Did you make this mistake in your logo?
A number of doctors will take exception because the relationship of any 2 of these two symbols is used widely among those in medical forensic work.
It’s never too late to change
Redo your logo, update your website.
In forensic work, your “audience” is small: perhaps 10 truly relevant visitors a month will visit your website and fewer will receive your business card. “Branding” in forensic work is not a “thing.”
Benefits and Dangers of Stock Imagery
Stock Photos and illustrations are widely-available, for a subscription fee, and provide copyright and licensing protections.
Adobe alone has over 60 million images and videos.
Adobe Stock Photo, Shutterstock, iStock usually require an annual commitment, paid monthly. Adobe and Shutterstock are billed at $29.99/month for 10 images a month (that rollover if not used).
When you obtain a stock image you are paying for the license to use it, and do not infringe on an artist’s copyright.
Copyright permission counts. You may be tempted to bypass a stock photo service and copy something off the internet with a screenshot and pop it into your website.
You are now using artwork without the artist’s permission and the artist goes unpaid for their work. You wouldn’t walk into a gallery, take a photo and put it on your wall.
You wouldn’t want someone else to plagiarize your reports.

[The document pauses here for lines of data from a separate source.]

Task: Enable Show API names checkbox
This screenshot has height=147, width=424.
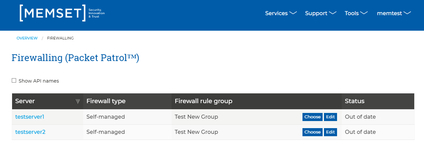Action: tap(14, 81)
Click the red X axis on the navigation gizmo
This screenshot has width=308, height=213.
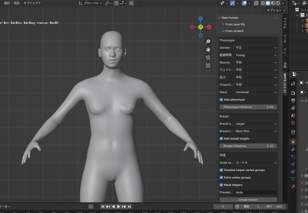click(209, 27)
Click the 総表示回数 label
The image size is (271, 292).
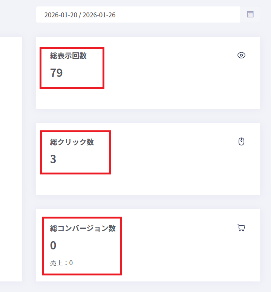click(68, 56)
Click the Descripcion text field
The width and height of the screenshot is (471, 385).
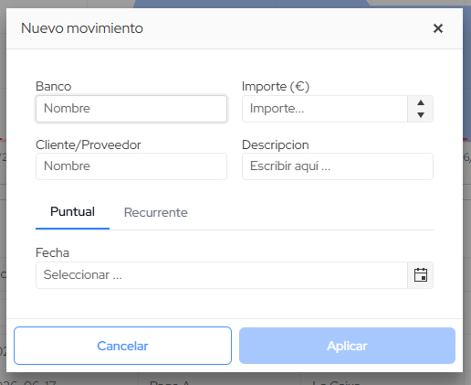tap(338, 166)
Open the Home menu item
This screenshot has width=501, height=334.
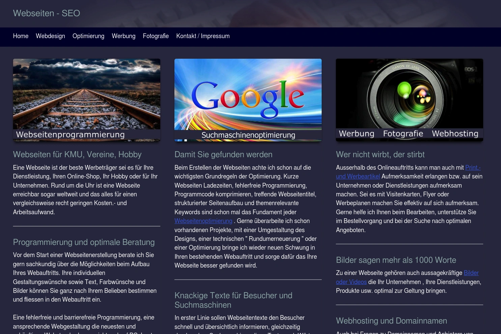[x=21, y=36]
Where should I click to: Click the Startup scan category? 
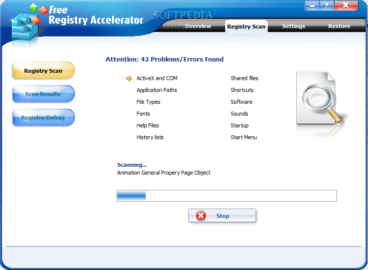click(239, 125)
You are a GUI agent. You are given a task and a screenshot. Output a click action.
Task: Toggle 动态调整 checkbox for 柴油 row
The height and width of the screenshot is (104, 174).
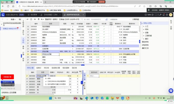click(111, 62)
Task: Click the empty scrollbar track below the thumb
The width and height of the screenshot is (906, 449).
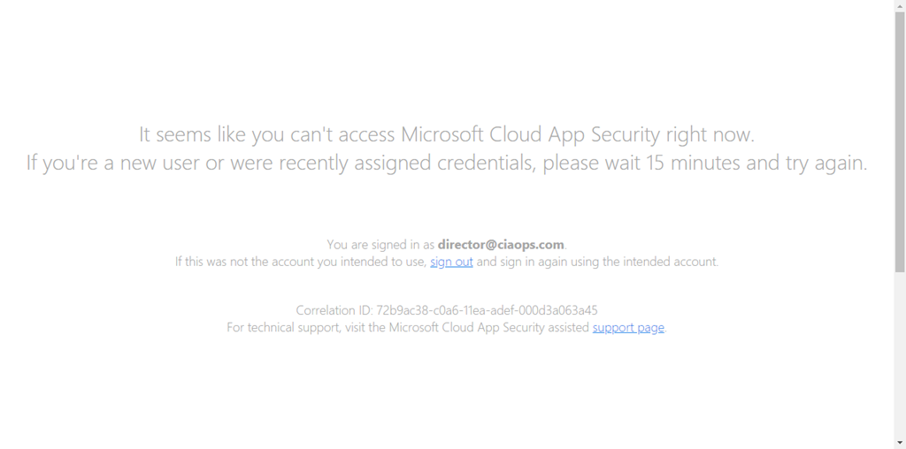Action: (900, 354)
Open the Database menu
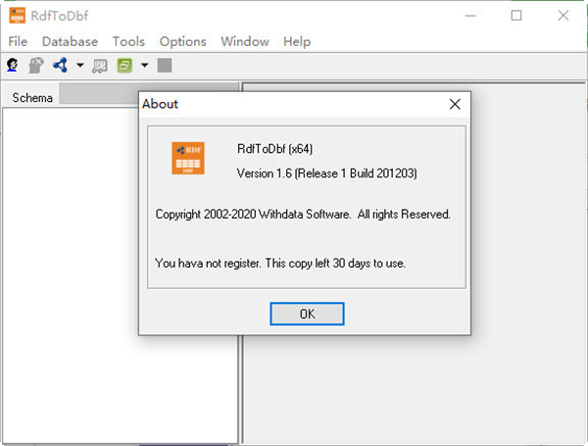This screenshot has width=588, height=446. [x=70, y=41]
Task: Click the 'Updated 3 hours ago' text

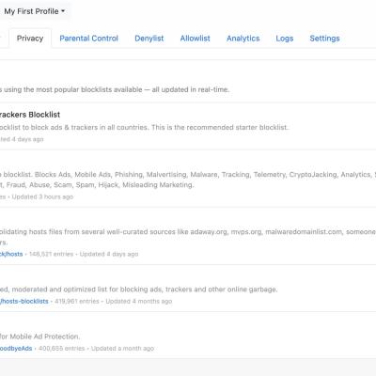Action: click(x=42, y=196)
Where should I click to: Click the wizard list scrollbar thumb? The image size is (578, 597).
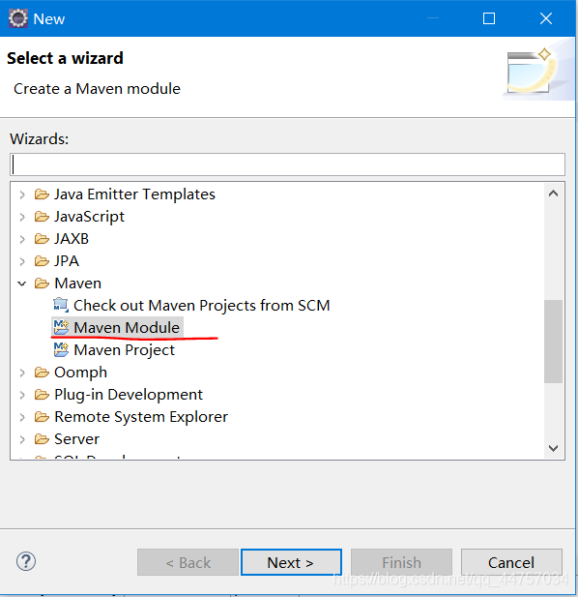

Taking artwork off the internet could be considered piracy and and illegal. It is common practice and rarely challenged, but as a player in the legal system, you should consider the consequences before making your own decisions.
If you want to try stock images, I recommend taking advantage of a trial offer–and they all have one.
Describe What you Do: for the Eye
There are few images that immediately say “Medical” and/or “Law.
Dodging a cliche is easier than you might think. For example, that stock imagery can be adapted in Photoshop to take on a different color, cast, orientation. Or one image can be paired with another.
I purchased the video on the site of www.forensicpsychiatrynow.com with the license from Adobe. In a video editor program, I changed the direction of the rotation (the original image went from facing you to facing away), where it stops (facing out) and how it fits into the page–black space, all within the licensing rights.
After critiquing dozens of websites, here are a few red flagged for overuse.
If one truly speaks to you, make it unique in Photoshop (or hire someone to do it–ask me and I’ll explain.)
Don’t do this
Ubiquitous images–seen repeatedly on the internet:
Scales of Justice
Blind Lady Justice (yes, that’s her name)
Court-like buildings (think Greek columns, marble, majesty: either a courthouse or the Federal Reserve)
Skylines. Is where you do business the most important thing about you? If so, go for it.
HUGE monitor-dominating images that force you to scroll to find out even your name.
- Collages of any of the above.
And my personal least favorite: Business-suited professionals shaking hands and looking like models, because they are.
What do you think?
This is possibly the most common image on the internet.
Does this photo "speak" to forensic medicine? Look online. You'll see it on plenty of sites.
What's your top priority to communicate? Geography or Expertise.